Two themes run through this chapter. First, PPPD is a positive diagnosis made on its criteria, not a diagnosis of exclusion — though active structural disease must still be excluded.2 Second, it is genuinely treatable: a confident explanation, vestibular rehabilitation, serotonergic medication and CBT each help, and combined care helps most.3
By the numbers
PPPD is the most frequent cause of chronic vestibular symptoms seen in neuro-otology clinics, yet it is widely under-recognised and mislabelled.2 It most often follows an identifiable trigger:
Precipitating events
Illustrative distribution of precipitating events — a peripheral vestibular trigger (neuritis, BPPV) and vestibular migraine are the commonest.
How this chapter is organised
- Triggers & mechanism — the precipitants and the maladaptive postural control that perpetuates symptoms.
- Clinical features — the persistent, posture/motion/visual-provoked pattern.
- Diagnosis & criteria — the Bárány criteria (A–E) and an interactive checker.
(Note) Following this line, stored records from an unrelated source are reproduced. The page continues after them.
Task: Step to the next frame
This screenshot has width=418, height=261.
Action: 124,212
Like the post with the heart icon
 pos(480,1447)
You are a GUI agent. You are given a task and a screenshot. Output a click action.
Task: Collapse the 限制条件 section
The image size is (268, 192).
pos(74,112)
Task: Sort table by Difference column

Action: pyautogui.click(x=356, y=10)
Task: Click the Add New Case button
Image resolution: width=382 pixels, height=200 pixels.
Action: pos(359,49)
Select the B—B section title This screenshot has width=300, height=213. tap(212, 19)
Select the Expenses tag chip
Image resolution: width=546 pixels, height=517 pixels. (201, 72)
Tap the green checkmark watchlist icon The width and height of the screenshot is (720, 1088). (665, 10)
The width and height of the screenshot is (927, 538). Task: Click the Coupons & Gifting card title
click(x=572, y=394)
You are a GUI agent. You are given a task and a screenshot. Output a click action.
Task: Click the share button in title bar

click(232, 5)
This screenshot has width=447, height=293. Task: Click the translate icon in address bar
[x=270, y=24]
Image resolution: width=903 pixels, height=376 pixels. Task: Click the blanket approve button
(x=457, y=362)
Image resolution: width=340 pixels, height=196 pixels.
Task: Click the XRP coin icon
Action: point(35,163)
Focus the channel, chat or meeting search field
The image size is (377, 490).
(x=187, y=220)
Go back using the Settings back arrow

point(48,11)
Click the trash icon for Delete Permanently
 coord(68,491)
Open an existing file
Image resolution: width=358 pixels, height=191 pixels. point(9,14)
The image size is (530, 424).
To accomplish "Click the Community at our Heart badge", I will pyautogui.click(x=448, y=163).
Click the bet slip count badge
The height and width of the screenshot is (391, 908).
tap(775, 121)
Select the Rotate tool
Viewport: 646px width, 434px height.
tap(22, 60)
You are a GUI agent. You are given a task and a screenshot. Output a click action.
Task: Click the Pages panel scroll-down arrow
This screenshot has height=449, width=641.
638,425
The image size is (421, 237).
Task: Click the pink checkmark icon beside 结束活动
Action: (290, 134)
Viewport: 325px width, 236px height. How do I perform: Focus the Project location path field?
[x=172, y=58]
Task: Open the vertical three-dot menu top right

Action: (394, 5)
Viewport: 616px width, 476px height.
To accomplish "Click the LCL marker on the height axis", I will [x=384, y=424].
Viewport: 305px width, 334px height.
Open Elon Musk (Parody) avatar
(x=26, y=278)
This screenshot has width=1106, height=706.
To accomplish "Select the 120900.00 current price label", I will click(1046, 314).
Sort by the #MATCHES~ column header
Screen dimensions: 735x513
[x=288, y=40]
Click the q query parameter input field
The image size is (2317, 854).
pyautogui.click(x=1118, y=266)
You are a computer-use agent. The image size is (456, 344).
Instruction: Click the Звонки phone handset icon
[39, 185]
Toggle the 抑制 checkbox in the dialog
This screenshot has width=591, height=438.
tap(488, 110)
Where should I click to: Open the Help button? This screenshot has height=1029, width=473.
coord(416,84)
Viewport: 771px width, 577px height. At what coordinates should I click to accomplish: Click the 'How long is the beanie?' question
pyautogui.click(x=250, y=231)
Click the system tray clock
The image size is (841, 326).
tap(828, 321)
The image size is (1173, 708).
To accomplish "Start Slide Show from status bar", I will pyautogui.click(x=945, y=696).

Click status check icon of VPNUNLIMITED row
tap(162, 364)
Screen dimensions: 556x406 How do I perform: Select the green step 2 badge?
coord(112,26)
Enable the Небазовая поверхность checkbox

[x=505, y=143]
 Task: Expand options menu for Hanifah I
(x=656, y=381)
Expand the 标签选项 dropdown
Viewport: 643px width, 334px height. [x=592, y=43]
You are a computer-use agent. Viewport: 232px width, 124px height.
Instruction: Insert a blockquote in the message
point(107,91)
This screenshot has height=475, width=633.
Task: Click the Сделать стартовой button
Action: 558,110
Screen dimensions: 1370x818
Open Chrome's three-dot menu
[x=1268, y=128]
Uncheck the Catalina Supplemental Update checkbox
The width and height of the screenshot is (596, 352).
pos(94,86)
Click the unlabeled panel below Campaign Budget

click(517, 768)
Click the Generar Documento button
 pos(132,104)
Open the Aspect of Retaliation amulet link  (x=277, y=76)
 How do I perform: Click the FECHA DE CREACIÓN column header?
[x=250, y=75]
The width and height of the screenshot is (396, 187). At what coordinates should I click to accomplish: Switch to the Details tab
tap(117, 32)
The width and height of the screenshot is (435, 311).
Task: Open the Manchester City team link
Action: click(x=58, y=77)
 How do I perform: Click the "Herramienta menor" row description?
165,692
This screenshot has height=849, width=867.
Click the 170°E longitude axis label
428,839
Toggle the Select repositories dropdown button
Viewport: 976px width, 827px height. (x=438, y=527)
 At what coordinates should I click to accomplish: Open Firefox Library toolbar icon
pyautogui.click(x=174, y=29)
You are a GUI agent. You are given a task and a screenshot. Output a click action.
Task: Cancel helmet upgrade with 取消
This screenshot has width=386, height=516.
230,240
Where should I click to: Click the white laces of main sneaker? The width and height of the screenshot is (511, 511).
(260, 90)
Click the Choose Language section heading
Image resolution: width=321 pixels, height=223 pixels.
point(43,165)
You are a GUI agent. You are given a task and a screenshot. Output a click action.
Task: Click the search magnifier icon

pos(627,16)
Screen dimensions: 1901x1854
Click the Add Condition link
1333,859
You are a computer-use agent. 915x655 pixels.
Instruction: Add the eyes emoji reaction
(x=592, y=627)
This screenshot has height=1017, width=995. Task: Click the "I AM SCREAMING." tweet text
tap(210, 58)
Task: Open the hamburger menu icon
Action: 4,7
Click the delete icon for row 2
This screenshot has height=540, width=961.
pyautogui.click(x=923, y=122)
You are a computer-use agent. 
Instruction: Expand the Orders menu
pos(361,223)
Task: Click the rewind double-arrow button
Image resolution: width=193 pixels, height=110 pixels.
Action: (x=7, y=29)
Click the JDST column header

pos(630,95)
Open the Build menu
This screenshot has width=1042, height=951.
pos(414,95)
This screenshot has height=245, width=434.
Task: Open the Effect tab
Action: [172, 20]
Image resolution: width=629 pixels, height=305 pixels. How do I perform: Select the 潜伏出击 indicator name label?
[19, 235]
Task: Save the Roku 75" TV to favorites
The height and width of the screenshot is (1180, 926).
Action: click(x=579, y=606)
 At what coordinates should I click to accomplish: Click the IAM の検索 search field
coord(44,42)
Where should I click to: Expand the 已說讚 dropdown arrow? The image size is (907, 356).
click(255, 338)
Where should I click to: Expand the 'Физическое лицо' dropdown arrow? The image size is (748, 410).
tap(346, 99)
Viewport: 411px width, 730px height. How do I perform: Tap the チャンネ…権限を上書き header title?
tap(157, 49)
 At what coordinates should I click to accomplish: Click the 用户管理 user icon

- Differential diagnosis — vestibular migraine, BPPV, bilateral loss and orthostatic dizziness.
- Management & rehab — explanation, vestibular rehabilitation, SSRIs/SNRIs and CBT.
Key points
- A chronic functional vestibular disorder — persistent non-spinning dizziness for ≥3 months.
- Worse with the three exacerbators: upright posture, self-motion, and busy/moving visual environments.
- Triggered by a real event (neuritis, BPPV, vestibular migraine, panic, trauma) that has since resolved.
- A positive diagnosis on the Bárány criteria; vestibular tests are typically normal.
- Treatable — explanation, vestibular rehabilitation, SSRIs/SNRIs and CBT, ideally combined.